A Single Dose of Methamphetamine Rescues the Blunted Dopamine D 1 ‐Receptor Activity in the Neocortex of D 2 ‐ and D 3 ‐Receptor Knockout Mice

A bstract : Knockout mice deficient for dopamine D 2 and D 3 receptors exhibit blunted c‐ fos responses to D 1 ‐agonist stimulation. A single dose of methamphetamine (METH), however, leads to a long‐term reversal of these blunted c‐ fos responses in both mutants, and the same effect is obtained with a single administration of a full D 1 ‐agonist. Consistent with the predominant c‐ fos expression in the neocortex induced by METH itself, METH pretreatment leads to the largest D 1 ‐agonist‐stimulated c‐ fos responses in the neocortex of these mutants. For example, a pronounced blunting of neocortical c‐ fos responses is detected in the prefrontal cortex, a region in which D 1 receptors play a critical role in working memory. METH pretreated mutants, however, exhibit robust c‐ fos responses in this region that are indistinguishable from wild type.
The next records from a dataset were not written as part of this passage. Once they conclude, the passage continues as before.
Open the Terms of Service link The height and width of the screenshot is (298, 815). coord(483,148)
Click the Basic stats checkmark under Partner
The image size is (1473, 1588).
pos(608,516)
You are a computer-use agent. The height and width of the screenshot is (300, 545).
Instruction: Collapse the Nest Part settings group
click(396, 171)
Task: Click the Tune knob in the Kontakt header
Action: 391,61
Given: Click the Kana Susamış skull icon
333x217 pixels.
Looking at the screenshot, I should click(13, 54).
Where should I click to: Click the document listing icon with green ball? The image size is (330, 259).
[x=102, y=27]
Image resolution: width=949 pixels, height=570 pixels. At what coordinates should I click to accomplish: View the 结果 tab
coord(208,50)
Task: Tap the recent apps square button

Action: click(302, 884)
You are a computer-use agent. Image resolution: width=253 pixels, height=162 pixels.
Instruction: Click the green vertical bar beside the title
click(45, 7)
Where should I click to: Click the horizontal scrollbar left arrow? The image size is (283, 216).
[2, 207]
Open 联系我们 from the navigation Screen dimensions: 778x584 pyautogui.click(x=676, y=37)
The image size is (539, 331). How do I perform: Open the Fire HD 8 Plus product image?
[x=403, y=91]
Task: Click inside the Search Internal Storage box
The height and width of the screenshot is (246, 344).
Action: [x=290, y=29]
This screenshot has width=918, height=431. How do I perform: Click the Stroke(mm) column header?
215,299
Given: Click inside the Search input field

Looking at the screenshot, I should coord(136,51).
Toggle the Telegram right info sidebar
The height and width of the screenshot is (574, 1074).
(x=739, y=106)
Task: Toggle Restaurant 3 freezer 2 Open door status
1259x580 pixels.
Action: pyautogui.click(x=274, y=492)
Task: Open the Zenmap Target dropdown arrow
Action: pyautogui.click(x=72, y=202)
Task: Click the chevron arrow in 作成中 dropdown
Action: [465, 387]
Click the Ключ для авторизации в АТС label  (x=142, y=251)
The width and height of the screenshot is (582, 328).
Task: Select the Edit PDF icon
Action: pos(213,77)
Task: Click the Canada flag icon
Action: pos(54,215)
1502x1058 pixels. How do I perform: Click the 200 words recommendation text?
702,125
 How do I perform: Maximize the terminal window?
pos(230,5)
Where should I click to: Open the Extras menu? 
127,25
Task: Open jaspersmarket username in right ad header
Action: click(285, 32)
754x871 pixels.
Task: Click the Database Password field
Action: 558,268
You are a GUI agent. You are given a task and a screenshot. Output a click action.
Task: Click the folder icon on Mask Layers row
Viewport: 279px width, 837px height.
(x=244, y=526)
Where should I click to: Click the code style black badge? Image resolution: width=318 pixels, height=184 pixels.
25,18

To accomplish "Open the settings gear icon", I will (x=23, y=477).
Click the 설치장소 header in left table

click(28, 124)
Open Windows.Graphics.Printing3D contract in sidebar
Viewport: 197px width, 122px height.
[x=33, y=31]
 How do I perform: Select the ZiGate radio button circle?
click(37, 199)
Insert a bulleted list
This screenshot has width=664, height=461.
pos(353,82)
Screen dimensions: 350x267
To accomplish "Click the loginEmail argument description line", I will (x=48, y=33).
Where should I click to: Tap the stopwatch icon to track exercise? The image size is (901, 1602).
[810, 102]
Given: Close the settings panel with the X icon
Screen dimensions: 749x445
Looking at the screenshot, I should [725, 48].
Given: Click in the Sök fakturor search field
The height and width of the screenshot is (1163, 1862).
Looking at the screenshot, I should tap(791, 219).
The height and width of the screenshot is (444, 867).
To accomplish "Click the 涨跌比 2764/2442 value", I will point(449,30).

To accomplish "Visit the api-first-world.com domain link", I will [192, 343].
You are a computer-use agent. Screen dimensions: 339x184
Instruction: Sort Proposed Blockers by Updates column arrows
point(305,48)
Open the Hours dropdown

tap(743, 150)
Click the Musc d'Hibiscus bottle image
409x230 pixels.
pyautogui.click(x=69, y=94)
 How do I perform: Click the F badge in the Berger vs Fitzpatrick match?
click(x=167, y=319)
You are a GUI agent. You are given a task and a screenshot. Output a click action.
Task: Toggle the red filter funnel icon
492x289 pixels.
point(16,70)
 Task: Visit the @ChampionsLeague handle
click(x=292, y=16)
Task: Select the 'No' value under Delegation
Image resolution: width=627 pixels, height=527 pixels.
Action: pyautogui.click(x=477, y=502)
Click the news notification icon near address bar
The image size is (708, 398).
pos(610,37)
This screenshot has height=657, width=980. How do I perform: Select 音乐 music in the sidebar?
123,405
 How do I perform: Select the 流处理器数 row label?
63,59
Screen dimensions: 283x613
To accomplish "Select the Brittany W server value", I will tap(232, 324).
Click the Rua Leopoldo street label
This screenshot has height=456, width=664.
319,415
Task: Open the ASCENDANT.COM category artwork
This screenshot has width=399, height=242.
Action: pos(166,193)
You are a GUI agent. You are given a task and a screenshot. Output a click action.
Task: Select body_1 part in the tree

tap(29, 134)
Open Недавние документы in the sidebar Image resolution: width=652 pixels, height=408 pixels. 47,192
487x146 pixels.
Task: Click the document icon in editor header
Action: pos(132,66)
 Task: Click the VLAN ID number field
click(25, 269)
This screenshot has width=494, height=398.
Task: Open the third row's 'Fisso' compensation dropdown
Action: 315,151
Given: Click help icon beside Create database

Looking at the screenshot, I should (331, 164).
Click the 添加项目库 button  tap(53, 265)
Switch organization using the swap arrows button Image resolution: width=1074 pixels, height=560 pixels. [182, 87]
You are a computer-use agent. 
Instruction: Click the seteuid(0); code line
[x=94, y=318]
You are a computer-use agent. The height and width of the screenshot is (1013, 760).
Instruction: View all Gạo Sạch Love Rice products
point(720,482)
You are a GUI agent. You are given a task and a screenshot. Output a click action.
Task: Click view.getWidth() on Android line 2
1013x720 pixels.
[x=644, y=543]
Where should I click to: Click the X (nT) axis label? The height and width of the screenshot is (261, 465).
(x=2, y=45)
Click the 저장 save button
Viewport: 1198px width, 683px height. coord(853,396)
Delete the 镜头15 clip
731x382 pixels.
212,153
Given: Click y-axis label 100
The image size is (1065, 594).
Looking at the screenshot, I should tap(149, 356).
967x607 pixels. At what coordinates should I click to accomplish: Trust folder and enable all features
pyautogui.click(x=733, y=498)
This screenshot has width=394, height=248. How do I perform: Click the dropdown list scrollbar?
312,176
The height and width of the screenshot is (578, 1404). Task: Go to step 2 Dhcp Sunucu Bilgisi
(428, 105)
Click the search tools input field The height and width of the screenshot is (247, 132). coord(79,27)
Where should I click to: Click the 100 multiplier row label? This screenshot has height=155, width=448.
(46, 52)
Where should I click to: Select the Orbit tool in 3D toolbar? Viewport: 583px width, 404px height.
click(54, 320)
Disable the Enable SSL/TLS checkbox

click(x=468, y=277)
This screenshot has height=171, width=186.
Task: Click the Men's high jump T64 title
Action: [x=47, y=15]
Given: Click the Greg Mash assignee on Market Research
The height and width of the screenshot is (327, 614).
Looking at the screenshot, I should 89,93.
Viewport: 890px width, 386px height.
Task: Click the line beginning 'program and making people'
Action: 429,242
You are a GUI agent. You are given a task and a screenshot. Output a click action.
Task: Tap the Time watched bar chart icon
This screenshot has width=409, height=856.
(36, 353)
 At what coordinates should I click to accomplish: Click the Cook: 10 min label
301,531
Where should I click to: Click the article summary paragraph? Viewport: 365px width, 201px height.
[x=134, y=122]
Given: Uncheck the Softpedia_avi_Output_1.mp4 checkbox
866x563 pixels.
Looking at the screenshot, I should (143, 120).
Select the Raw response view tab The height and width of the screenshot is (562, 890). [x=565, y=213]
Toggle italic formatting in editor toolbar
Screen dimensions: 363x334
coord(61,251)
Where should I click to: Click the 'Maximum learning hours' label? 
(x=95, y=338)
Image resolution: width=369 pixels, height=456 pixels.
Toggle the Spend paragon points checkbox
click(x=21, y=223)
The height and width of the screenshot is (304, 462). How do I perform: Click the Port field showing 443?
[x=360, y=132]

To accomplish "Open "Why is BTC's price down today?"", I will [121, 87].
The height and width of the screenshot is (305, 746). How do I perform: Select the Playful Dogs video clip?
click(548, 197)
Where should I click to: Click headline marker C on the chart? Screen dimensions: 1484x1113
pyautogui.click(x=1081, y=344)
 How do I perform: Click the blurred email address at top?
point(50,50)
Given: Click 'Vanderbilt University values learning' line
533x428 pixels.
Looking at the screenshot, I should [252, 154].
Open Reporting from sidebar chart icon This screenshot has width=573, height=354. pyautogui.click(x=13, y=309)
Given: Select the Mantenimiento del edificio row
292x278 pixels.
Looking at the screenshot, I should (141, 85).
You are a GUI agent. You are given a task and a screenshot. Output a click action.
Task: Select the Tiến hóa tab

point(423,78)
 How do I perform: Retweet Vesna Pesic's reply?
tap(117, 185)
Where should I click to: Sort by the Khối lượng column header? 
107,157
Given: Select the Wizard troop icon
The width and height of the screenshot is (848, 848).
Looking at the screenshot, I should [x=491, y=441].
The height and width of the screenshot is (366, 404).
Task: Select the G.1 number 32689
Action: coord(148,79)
Recent studies indicate that different mechanisms operate in brains of D 2 and D 3 mutants to lead to decreased D 1 ‐receptor activity. For example, drug‐naive D 2 , but not D 3 , mutants show significantly decreased G protein activation in response to D 1 ‐agonist stimulation, and METH pretreatment also rescues this abnormal molecular phenotype. Moreover, although the protein phosphatases (PP) 1/2A and 2B play a critical role in modulating G protein activation in wild type, their effect is either diminished (PP1/2A) or abolished (2B) in D 2 mutants. Interestingly however, METH pretreatment does not rescue the activities of these phosphatases in the mutants, suggesting that the long‐term effects of a single dose of METH are mediated via effector systems that act downstream of G protein activation.